I used this one for my first bottling. 


http://www.finevinewines.com/ProdDetA.asp?PartNumber=4889


It produced an even level in each bottle (which was really nice for corking and to look at) but I did not like the leaks. I have a 1/2" on each bottle I used it on (I use a floor corker). Leaks everywhere. The stem you attach the tubing to was way too short for me. It is also a thin rigid plastic but I felt that if I forced the tube I could snap it no problem. I tied ribbon around the tubing (now I know to use bread ties) and it still leaked.


I ordered this when it was on special last month and will try it on my next bottling.


http://www.finevinewines.com/ProdDetA.asp?PartNumber=4887


I asked Santa for this







http://www.finevinewines.com/ProdDetA.asp?PartNumber=4888


How this is different than 4890, I am not sure.*Edited by: Coaster *


----------



## winesnob (Oct 12, 2006)

Coaster, I've been eyeing the #4887, but I would rather buy 250$ of nice wine (which means 2-4 bottles) rather than go for #4888. But that could all change is/when I boost my production.


----------



## sangwitch (Oct 12, 2006)

Coaster, please give us a review of #4887 when you try it on your next bottling. I'd like to here how it works. I'm still using the old $3 cane bottle filler.
And thanks for "filling us" in on #4889


----------



## grapeman (Oct 12, 2006)

I want one of these for Christmas. That probably won't happen - only ~$425.00


----------



## sangwitch (Oct 26, 2006)

Appleman, this one is only $275. The same as Buon Vino pump filler. It's a gravity filler, but it cuts off the flow when finished and staggers the filling so you can easily manage the job. The description is below the pic.

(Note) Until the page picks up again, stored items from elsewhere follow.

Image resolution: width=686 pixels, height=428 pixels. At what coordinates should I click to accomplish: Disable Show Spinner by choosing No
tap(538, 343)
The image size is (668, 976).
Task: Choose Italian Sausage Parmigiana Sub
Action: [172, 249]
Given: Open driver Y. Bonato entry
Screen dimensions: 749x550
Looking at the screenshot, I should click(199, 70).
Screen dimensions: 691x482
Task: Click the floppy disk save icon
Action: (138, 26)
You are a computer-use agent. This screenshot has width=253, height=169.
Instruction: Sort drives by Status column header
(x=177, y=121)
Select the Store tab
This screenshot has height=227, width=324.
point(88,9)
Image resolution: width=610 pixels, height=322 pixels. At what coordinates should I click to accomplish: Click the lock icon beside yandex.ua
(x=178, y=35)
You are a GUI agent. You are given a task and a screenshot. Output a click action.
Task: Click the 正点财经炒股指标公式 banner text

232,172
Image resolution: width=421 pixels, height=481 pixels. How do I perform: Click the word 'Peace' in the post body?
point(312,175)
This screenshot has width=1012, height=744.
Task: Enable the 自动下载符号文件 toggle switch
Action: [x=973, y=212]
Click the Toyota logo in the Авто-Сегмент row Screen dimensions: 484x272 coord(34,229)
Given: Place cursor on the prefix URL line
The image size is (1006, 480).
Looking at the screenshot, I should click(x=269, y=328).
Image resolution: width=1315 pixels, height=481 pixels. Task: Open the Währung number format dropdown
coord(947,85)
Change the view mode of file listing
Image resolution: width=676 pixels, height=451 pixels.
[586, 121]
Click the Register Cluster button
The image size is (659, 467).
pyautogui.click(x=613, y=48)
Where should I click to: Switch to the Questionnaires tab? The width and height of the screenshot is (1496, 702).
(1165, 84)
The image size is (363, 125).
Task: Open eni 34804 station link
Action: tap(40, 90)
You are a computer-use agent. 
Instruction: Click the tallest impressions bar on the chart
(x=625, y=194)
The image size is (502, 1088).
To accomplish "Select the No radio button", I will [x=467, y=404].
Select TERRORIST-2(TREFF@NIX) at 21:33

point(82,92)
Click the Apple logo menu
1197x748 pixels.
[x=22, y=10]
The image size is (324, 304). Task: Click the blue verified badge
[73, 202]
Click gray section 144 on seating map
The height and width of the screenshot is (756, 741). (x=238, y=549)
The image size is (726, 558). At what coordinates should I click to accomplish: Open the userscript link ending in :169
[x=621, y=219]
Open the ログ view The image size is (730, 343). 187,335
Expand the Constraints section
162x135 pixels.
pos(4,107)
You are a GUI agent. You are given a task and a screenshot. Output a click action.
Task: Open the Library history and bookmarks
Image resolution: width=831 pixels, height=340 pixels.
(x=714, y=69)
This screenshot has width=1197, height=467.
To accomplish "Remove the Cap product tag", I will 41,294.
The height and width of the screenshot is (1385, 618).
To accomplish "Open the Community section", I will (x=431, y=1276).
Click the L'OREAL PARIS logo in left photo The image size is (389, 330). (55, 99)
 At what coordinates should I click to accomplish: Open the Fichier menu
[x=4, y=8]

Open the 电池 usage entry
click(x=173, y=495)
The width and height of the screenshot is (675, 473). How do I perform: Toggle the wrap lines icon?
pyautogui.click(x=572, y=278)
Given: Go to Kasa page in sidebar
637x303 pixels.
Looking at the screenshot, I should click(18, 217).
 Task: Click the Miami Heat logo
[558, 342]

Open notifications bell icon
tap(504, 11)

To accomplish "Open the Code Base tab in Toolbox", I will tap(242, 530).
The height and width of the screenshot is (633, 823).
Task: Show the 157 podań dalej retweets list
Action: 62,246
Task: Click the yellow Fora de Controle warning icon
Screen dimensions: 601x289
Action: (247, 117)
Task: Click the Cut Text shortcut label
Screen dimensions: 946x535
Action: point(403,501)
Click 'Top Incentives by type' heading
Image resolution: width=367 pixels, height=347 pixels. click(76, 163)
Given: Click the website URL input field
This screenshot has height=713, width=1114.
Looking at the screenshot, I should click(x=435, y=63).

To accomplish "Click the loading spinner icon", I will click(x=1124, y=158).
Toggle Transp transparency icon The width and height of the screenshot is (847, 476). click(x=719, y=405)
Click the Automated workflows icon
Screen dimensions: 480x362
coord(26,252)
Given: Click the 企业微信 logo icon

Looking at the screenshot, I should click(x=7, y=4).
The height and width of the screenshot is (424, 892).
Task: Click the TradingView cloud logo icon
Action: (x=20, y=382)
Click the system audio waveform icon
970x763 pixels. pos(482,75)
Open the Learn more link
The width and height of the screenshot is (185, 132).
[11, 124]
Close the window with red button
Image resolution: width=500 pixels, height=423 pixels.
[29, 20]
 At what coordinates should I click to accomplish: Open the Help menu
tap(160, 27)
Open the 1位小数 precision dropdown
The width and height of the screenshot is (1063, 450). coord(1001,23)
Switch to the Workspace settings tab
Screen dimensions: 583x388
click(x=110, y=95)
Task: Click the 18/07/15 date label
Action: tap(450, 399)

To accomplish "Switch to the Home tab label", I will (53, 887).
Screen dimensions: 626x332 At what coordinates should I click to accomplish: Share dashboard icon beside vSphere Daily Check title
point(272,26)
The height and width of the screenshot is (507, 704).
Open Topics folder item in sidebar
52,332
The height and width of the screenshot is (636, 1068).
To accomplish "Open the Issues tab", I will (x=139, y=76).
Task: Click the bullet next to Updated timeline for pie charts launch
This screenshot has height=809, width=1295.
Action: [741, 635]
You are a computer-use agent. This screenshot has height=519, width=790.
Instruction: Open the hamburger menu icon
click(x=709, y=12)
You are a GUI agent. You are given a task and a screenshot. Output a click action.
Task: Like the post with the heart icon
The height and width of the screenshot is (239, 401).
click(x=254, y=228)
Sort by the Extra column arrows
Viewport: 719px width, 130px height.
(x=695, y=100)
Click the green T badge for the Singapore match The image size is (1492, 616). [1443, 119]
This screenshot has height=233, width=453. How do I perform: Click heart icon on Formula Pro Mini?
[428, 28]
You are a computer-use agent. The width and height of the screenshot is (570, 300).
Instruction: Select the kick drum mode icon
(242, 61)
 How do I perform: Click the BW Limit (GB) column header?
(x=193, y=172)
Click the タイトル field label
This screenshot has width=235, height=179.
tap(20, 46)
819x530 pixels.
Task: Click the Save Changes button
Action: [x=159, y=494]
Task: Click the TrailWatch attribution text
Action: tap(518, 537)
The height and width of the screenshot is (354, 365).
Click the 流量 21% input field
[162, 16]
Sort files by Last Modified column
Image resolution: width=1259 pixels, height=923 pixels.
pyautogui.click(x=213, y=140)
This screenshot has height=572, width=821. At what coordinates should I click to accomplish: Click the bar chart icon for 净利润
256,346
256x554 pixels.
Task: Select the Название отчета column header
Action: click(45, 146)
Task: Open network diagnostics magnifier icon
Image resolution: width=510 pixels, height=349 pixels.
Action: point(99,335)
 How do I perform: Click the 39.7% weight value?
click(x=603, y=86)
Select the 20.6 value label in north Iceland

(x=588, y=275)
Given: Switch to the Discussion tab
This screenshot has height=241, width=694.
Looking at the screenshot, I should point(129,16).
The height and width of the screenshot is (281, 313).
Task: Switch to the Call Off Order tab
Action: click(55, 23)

George, can you get these items in stock or does there have to be a certain demand for them? 


EDIT: AM, I saw the same one you posted a pic of for $100 cheaper








Put one feed line into this filler from your fermenter or barrel and fill three bottles at once. Unit comes included with a Siphon Bulb for conveniently starting a siphon from the holding tank to each filler spout. Each bottle fills independently of one another to allow for staggered filling (take one bottle off as another is filling). Fill is initiated when bottle is lowered onto filling spout and locked into place with built-in bottle neck clasp. Filling shuts off automatically when the bottle is full. Spouts feature a unique design that eliminates dripping when bottle is removed. A float valve keeps the wine level constant in the wine reservoir at all times. Each spout fills about two bottles per minute. Built-in drain allows for easy cleaning. All metal parts are made from 304-type stainless steel. Replacement fill spout seals are available.*Edited by: sangwitch *


----------



## Coaster (Oct 30, 2006)

I used 4887 last night on my Piesporter. Not messy at all



However, I do have one issue to work on. The slide on the main filling tube moves up and down to set the bottle fill height. Slide it up and the bottle will fill lower, slide it down and the bottle will fill higher. The slide moves very easy and that is the problem. I must be heavy handed because as I moved the filler from one bottle to the next the slide would slowly creep up and I'd have lower volume. At the worst (before I really knew what was going on with the filler) the space was approacing 1". I adjusted and went thru another set before it slid down again. After the second time I was very careful to set it in each time and it slowed down the bottling routine. To start the flow, you push down on the top "button" (where the wine comes in). This added to the issue of pushing down on the assembly and sliding the level set. After setting the filler in the bottle with it set to the correct height, you form "C's" with your hands (thumbs on top, four fingers near the floor) and push down the "button" to start with your thumbs. If youpush the whole assembly down the height of the wine in the bottle will change. It has an over flow tube to divert any extra flow when the bottle is full. After 30 bottles I had diverted only a few ounces, which had to be drunk. I didn't spill any like last time (some improvment from both the new filler and the more experinced operator). The filler has a anti-sediment tip which I pulled off and pushed onto the spigot from my primary. I need to find a way to fix the height. I could glue it in place (but I don't want to set it permenetly at this time). I could try to tie some wire around the shaft to keep it from sliding up, or - of course- I could try to be gentler when filling the bottles. Overall, a much better choice for bottling for me.


----------



## winesnob (Oct 30, 2006)

Thanks for the update Coaster!! I've been waiting for your evaluation. Please post any modifications you make to the filler.

-scott


----------



## Coaster (Jan 9, 2007)

So I finally fixed 4887 to keep it from sliding up and down. I got a steel collar (they didn't have stainless steel at the store I found them, and I don't want to order a box of 50 on the Internet) with a set screw. The shaft diameter gets bigger from bottom to top and settled on a 3/4" ID collar ($3.50) with a 5/16-18 thumbscrew ($0.16). I think a 11/16" ID might be better but the store I went to didn't have one. 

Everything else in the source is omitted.